DIRECTIONS FOR THIS TASK. Each line of the listing below should be restated word for word.

┏━━

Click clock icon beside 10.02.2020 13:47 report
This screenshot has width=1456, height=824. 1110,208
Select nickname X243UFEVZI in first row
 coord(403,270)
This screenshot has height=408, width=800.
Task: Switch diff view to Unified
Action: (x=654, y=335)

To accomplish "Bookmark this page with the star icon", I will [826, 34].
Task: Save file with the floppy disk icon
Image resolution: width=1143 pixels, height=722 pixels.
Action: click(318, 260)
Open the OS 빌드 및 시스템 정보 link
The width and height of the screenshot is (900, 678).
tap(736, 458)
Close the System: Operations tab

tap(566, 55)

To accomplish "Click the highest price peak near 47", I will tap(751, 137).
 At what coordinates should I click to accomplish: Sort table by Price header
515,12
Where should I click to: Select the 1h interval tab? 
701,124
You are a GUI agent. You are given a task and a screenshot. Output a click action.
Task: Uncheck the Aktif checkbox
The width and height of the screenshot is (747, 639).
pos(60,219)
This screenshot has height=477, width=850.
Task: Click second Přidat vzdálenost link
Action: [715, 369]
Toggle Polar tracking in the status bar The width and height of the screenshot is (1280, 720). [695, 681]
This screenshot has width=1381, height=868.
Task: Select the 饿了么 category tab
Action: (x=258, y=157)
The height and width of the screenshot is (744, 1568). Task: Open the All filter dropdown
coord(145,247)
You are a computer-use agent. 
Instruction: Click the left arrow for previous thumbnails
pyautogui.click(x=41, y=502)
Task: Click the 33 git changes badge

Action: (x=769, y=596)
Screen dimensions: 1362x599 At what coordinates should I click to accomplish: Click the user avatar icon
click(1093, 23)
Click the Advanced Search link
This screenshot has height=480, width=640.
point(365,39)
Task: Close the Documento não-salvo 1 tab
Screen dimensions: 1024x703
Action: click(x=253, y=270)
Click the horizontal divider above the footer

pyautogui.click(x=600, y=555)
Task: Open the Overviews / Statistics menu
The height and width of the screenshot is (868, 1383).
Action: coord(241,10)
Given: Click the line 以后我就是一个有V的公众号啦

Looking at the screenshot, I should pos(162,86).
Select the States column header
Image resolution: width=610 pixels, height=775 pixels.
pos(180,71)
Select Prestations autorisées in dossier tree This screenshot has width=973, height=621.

┗━━

ANSWER BOX.
Click clock icon beside 10.02.2020 13:47 report
This screenshot has width=1456, height=824. 1110,208
Select nickname X243UFEVZI in first row
 coord(403,270)
This screenshot has height=408, width=800.
Task: Switch diff view to Unified
Action: (x=654, y=335)

To accomplish "Bookmark this page with the star icon", I will [826, 34].
Task: Save file with the floppy disk icon
Image resolution: width=1143 pixels, height=722 pixels.
Action: click(318, 260)
Open the OS 빌드 및 시스템 정보 link
The width and height of the screenshot is (900, 678).
tap(736, 458)
Close the System: Operations tab

tap(566, 55)

To accomplish "Click the highest price peak near 47", I will tap(751, 137).
 At what coordinates should I click to accomplish: Sort table by Price header
515,12
Where should I click to: Select the 1h interval tab? 
701,124
You are a GUI agent. You are given a task and a screenshot. Output a click action.
Task: Uncheck the Aktif checkbox
The width and height of the screenshot is (747, 639).
pos(60,219)
This screenshot has height=477, width=850.
Task: Click second Přidat vzdálenost link
Action: [715, 369]
Toggle Polar tracking in the status bar The width and height of the screenshot is (1280, 720). [695, 681]
This screenshot has width=1381, height=868.
Task: Select the 饿了么 category tab
Action: (x=258, y=157)
The height and width of the screenshot is (744, 1568). Task: Open the All filter dropdown
coord(145,247)
You are a computer-use agent. 
Instruction: Click the left arrow for previous thumbnails
pyautogui.click(x=41, y=502)
Task: Click the 33 git changes badge

Action: (x=769, y=596)
Screen dimensions: 1362x599 At what coordinates should I click to accomplish: Click the user avatar icon
click(1093, 23)
Click the Advanced Search link
This screenshot has height=480, width=640.
point(365,39)
Task: Close the Documento não-salvo 1 tab
Screen dimensions: 1024x703
Action: click(x=253, y=270)
Click the horizontal divider above the footer

pyautogui.click(x=600, y=555)
Task: Open the Overviews / Statistics menu
The height and width of the screenshot is (868, 1383).
Action: coord(241,10)
Given: Click the line 以后我就是一个有V的公众号啦

Looking at the screenshot, I should pos(162,86).
Select the States column header
Image resolution: width=610 pixels, height=775 pixels.
pos(180,71)
Select Prestations autorisées in dossier tree This screenshot has width=973, height=621.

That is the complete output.